Capital Idea: Start-Up Aims to Give Albany Banking a Local Flavor

For the first time in 18 years, New York's overbanked capital city could have a brand new player.

A group of local business leaders are planning to open a bank to do battle with the out-of-town institutions that dominate Albany's commercial banking market - Fleet Financial Group of Providence, R.I., and Keycorp, which moved its headquarters from Albany to Cleveland following last year's merger with Society Corp.

The new venture, to be called Capital Bank and Trust Co., would focus on serving small businesses and affluent consumers.

"We're really saying to the marketplace: The alternatives for your commercial and private banking have diminished and we want to be an alternative bank to the institutions that are presently here," said William M. Hazlett, who would be the bank's chief executive.

"We feel that being locally managed and with a board that's local and understands the needs of the community, that should be appealing," he added.

Mr. Hazlett and other investors plan to raise $8 million in start-up capital, partly from a public offering.

The group, led by chairman of the board James E. Conway, has filed applications with state and federal regulators and hopes to open the bank this summer.

Capital will aim to "provide a high level of customer service, more personalized service than some businessmen in the community feel they're receiving today," Mr. Hazlett said.

After Fleet and Keycorp, Mr. Hazlett pointed out, the biggest commercial bank in the market is Schenectady-based Trustco, which focuses more on its retail operations.

Interestingly, Capital could face competition from Mr. Hazlett's former employer. Until last summer, he was president and CEO of Evergreen Bancorp subsidiary First National Bank of Glens Falls.

Evergreen has a small presence in Albany, but wants to expand and target small business lending, said Don J. Kauth, bank analyst at First Albany Corp.

"This new company could run straight into what Evergreen wants to do as well" he said. "The difference is that these are Albany-based businesspeople, whereas Evergreen is Glens Falls-based."

And those local connections will help the new bank generate customers and overcome some of the usual difficulties of starting from scratch, Mr. Kauth said.

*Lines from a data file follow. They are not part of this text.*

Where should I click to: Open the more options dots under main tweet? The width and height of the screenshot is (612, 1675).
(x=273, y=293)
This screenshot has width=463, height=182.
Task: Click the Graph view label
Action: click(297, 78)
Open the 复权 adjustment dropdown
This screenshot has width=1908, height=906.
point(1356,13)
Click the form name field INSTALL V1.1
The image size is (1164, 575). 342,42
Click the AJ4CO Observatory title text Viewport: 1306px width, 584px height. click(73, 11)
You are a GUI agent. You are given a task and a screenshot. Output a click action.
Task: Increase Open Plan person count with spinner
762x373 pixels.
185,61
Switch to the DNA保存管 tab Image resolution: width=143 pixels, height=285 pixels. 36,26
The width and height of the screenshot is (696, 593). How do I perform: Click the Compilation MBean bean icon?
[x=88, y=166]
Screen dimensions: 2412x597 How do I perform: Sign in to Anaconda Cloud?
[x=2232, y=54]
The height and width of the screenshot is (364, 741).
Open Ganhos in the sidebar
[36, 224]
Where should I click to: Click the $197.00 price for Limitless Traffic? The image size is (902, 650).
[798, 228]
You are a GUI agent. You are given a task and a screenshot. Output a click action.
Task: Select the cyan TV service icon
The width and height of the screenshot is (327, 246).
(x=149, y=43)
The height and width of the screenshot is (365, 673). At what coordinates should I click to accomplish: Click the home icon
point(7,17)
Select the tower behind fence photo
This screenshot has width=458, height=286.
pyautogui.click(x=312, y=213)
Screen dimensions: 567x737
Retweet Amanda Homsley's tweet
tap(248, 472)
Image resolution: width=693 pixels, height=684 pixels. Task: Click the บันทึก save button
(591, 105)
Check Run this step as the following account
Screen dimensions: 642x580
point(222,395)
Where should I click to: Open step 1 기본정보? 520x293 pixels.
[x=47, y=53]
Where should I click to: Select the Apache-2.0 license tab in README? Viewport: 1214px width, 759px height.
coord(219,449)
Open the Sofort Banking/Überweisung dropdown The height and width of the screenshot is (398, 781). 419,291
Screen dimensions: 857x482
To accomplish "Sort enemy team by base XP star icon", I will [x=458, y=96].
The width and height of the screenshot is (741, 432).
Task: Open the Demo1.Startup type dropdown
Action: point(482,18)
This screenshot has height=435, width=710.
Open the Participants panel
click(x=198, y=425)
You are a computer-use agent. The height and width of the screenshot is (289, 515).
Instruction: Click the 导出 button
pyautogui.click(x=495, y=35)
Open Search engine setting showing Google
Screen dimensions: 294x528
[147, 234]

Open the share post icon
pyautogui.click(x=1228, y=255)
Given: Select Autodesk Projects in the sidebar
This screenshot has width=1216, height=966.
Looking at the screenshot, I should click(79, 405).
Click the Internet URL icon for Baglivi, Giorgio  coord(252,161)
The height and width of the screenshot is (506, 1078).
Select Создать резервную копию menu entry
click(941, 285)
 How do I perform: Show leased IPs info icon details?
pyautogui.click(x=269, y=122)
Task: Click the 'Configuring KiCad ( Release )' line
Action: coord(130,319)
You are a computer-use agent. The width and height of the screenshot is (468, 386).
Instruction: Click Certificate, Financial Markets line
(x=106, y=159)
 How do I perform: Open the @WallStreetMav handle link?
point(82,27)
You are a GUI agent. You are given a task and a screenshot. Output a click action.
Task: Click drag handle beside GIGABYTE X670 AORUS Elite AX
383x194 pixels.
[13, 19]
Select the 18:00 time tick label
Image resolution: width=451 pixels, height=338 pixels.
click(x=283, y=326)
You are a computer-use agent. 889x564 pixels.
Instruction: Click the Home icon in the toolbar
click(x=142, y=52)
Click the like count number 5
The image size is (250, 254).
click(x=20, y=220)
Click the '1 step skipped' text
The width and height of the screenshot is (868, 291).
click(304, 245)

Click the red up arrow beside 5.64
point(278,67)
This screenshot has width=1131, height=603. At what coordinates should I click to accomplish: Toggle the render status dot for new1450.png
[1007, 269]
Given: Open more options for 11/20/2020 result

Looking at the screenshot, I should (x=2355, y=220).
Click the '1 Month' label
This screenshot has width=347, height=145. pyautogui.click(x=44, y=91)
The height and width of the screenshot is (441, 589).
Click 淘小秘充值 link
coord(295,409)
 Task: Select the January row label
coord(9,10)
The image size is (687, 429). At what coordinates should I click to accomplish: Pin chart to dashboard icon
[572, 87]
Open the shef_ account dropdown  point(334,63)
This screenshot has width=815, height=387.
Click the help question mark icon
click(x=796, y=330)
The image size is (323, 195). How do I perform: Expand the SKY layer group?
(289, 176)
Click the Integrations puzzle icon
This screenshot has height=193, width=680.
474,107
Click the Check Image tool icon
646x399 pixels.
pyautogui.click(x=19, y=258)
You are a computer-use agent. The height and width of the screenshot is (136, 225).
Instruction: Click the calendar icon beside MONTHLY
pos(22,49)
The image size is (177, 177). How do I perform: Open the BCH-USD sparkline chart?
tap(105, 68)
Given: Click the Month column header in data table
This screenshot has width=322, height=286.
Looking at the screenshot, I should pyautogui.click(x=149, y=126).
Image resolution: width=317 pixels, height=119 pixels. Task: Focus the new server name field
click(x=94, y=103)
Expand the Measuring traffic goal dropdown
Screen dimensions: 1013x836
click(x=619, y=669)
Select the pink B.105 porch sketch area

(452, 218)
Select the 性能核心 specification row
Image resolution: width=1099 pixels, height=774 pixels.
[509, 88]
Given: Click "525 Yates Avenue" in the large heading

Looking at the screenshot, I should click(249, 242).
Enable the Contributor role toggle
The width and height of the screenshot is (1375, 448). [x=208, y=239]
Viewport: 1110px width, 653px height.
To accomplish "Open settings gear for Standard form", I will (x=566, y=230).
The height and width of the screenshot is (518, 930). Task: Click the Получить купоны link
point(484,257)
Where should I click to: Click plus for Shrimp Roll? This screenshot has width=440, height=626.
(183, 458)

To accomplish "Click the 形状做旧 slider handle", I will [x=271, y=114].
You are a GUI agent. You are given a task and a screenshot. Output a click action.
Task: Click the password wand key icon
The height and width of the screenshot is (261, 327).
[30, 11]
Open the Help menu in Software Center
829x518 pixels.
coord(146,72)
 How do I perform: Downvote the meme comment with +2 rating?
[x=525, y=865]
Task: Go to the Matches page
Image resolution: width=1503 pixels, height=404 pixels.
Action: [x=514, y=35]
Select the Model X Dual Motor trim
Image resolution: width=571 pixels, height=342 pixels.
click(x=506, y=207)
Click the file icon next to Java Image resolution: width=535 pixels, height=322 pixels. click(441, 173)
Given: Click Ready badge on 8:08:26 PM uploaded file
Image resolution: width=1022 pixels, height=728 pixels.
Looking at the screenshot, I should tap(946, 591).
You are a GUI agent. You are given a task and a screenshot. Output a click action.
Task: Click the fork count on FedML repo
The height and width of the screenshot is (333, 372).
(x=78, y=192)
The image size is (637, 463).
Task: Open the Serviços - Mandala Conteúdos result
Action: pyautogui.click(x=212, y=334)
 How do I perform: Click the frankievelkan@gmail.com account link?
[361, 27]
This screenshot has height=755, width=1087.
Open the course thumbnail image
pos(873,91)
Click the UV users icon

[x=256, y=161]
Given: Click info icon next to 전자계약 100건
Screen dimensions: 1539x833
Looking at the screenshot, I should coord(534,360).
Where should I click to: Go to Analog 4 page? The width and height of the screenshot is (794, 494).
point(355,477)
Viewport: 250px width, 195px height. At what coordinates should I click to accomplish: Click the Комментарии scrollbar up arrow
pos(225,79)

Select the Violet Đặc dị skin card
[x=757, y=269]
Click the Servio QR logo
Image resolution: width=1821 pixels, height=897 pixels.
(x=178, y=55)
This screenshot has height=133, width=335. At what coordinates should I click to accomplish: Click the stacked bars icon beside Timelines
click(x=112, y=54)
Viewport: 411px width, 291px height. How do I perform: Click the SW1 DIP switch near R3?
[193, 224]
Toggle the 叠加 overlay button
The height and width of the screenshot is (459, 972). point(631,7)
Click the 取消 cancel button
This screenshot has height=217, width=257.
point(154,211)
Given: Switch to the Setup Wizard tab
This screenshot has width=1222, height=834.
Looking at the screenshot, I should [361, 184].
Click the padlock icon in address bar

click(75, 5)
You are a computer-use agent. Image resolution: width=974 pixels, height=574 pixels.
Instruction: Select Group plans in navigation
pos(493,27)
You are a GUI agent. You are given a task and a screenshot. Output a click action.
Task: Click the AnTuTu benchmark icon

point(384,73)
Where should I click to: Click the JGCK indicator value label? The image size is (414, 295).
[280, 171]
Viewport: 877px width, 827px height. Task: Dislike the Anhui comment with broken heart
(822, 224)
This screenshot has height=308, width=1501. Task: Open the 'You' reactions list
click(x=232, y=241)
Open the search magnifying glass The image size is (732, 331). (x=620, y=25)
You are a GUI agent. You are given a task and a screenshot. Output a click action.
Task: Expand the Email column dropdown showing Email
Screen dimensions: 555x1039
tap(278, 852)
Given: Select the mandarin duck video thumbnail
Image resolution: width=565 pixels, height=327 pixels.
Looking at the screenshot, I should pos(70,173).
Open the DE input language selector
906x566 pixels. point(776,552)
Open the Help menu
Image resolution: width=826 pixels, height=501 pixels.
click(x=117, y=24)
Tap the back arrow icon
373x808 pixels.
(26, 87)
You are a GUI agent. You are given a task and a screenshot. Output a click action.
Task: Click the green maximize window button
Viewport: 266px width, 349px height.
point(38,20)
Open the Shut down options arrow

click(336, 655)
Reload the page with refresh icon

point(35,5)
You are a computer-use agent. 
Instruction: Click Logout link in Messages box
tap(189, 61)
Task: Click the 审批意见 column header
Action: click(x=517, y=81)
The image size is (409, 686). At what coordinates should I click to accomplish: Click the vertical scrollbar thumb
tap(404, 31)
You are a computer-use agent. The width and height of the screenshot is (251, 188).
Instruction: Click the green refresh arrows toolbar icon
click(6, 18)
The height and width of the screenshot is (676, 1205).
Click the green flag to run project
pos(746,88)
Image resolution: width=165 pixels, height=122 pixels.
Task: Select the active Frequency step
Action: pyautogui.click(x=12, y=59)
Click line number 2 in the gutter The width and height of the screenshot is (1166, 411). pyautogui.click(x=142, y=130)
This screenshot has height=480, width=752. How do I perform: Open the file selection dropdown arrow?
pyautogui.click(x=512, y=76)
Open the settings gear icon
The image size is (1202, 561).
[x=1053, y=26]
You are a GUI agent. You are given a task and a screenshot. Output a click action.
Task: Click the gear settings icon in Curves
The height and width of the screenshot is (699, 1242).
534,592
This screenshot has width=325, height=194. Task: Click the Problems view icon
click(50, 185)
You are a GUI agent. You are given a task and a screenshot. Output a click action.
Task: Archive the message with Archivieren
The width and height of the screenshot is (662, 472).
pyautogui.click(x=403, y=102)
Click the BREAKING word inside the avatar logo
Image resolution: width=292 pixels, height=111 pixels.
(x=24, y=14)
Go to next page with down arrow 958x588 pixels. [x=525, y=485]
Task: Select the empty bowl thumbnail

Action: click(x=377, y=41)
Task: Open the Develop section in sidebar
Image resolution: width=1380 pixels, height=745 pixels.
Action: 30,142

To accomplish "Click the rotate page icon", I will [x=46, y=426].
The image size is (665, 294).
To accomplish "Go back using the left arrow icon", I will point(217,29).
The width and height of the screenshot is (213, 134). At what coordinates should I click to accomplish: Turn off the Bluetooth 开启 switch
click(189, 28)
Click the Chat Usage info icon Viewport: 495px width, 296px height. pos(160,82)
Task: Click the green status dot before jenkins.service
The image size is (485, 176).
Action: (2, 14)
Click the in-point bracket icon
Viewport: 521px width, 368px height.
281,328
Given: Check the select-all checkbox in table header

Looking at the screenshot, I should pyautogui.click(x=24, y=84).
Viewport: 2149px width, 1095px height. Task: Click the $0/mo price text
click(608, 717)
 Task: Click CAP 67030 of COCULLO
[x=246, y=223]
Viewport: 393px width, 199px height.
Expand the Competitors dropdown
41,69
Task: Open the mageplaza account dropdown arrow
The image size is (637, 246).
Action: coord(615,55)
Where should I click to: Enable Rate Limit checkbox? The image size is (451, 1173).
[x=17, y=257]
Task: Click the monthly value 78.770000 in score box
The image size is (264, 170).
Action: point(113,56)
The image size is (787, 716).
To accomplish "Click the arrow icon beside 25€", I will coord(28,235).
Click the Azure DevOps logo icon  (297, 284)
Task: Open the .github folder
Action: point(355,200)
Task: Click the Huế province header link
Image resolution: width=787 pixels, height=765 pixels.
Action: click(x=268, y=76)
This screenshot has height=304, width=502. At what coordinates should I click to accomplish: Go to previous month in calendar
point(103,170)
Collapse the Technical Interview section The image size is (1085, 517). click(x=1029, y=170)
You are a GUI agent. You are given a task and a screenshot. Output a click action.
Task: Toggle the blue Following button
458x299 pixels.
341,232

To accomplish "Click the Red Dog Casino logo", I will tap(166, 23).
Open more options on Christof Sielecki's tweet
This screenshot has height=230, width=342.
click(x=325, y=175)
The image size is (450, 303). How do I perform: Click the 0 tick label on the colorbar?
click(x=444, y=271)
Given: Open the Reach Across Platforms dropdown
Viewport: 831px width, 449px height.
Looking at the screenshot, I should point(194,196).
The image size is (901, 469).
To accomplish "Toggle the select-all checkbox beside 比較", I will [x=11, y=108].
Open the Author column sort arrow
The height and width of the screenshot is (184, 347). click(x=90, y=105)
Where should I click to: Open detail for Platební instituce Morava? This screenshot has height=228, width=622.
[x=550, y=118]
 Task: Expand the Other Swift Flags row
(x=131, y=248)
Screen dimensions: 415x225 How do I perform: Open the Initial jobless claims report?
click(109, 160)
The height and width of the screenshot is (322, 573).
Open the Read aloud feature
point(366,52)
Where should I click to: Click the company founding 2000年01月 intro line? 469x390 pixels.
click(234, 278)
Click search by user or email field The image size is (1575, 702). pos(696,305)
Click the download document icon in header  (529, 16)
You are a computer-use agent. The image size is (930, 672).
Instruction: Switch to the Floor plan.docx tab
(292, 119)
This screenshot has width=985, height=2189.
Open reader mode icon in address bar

Mr. Kauth said he wasn't surprised that this is the first new bank in the Albany region in almost two decades.

"The economy here is relatively steady, but no boom, no bust," Mr. Kauth said. "You don't have a heck of a lot of growth in the area and you wouldn't exactly say we're underbanked."

Although two developers and an industrial park executive are on the board, Mr. Hazlett said commercial real estate loans will not dominate the new bank's portfolio. He noted that the small size of the bank would limit the maximum loan, while "the needs of the real estate developers will far exceed what we can provide."

In addition to offering private banking services and small business loans through state and federal programs, Capital will also provide trust services and a full range of retail products. But Capital will not target the consumer market, since larger banks can dominate that niche more efficiently, Mr. Hazlett said.